— EXERCISE DESCRIPTION —
Word for word, copy every line of the data.
:: DATA SHOWN ::
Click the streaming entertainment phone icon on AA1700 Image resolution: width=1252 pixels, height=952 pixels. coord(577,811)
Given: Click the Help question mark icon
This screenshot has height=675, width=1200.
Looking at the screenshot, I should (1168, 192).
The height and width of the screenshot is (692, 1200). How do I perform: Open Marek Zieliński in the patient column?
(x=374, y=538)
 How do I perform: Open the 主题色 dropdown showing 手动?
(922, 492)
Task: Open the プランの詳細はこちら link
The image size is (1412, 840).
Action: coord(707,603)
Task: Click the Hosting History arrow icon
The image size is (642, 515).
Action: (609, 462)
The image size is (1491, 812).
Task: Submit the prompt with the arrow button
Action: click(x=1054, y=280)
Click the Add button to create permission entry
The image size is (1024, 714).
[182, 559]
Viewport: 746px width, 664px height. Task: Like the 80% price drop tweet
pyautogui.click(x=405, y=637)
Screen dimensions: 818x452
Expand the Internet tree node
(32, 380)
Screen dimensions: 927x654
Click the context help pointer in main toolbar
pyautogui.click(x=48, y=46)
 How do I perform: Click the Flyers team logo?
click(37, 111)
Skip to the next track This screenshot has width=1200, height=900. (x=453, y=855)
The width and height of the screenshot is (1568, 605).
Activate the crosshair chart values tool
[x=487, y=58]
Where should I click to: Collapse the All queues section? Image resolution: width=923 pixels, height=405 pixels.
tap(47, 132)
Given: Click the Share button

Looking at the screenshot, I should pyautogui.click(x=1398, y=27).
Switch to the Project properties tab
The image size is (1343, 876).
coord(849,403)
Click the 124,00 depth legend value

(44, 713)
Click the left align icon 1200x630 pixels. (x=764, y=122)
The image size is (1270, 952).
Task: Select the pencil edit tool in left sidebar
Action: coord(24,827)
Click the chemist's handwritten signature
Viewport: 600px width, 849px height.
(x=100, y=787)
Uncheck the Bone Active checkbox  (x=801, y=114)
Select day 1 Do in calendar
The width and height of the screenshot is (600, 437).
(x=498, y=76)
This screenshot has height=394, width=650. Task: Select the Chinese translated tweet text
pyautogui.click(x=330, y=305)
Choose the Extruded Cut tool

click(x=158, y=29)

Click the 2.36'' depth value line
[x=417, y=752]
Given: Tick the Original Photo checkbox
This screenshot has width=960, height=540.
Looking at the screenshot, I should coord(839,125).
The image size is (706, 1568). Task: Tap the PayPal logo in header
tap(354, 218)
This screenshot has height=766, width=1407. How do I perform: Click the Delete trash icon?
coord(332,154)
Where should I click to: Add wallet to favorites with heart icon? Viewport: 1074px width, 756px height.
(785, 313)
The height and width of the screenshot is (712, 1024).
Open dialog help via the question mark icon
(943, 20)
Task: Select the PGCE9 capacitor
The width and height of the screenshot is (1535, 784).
:::
— OUTPUT —
Click the streaming entertainment phone icon on AA1700 Image resolution: width=1252 pixels, height=952 pixels. coord(577,811)
Given: Click the Help question mark icon
This screenshot has height=675, width=1200.
Looking at the screenshot, I should (1168, 192).
The height and width of the screenshot is (692, 1200). How do I perform: Open Marek Zieliński in the patient column?
(x=374, y=538)
 How do I perform: Open the 主题色 dropdown showing 手动?
(922, 492)
Task: Open the プランの詳細はこちら link
The image size is (1412, 840).
Action: coord(707,603)
Task: Click the Hosting History arrow icon
The image size is (642, 515).
Action: (609, 462)
The image size is (1491, 812).
Task: Submit the prompt with the arrow button
Action: click(x=1054, y=280)
Click the Add button to create permission entry
The image size is (1024, 714).
[182, 559]
Viewport: 746px width, 664px height. Task: Like the 80% price drop tweet
pyautogui.click(x=405, y=637)
Screen dimensions: 818x452
Expand the Internet tree node
(32, 380)
Screen dimensions: 927x654
Click the context help pointer in main toolbar
pyautogui.click(x=48, y=46)
 How do I perform: Click the Flyers team logo?
click(37, 111)
Skip to the next track This screenshot has width=1200, height=900. (x=453, y=855)
The width and height of the screenshot is (1568, 605).
Activate the crosshair chart values tool
[x=487, y=58]
Where should I click to: Collapse the All queues section? Image resolution: width=923 pixels, height=405 pixels.
tap(47, 132)
Given: Click the Share button

Looking at the screenshot, I should pyautogui.click(x=1398, y=27).
Switch to the Project properties tab
The image size is (1343, 876).
coord(849,403)
Click the 124,00 depth legend value

(44, 713)
Click the left align icon 1200x630 pixels. (x=764, y=122)
The image size is (1270, 952).
Task: Select the pencil edit tool in left sidebar
Action: coord(24,827)
Click the chemist's handwritten signature
Viewport: 600px width, 849px height.
(x=100, y=787)
Uncheck the Bone Active checkbox  (x=801, y=114)
Select day 1 Do in calendar
The width and height of the screenshot is (600, 437).
(x=498, y=76)
This screenshot has height=394, width=650. Task: Select the Chinese translated tweet text
pyautogui.click(x=330, y=305)
Choose the Extruded Cut tool

click(x=158, y=29)

Click the 2.36'' depth value line
[x=417, y=752]
Given: Tick the Original Photo checkbox
This screenshot has width=960, height=540.
Looking at the screenshot, I should coord(839,125).
The image size is (706, 1568). Task: Tap the PayPal logo in header
tap(354, 218)
This screenshot has height=766, width=1407. How do I perform: Click the Delete trash icon?
coord(332,154)
Where should I click to: Add wallet to favorites with heart icon? Viewport: 1074px width, 756px height.
(785, 313)
The height and width of the screenshot is (712, 1024).
Open dialog help via the question mark icon
(943, 20)
Task: Select the PGCE9 capacitor
The width and height of the screenshot is (1535, 784).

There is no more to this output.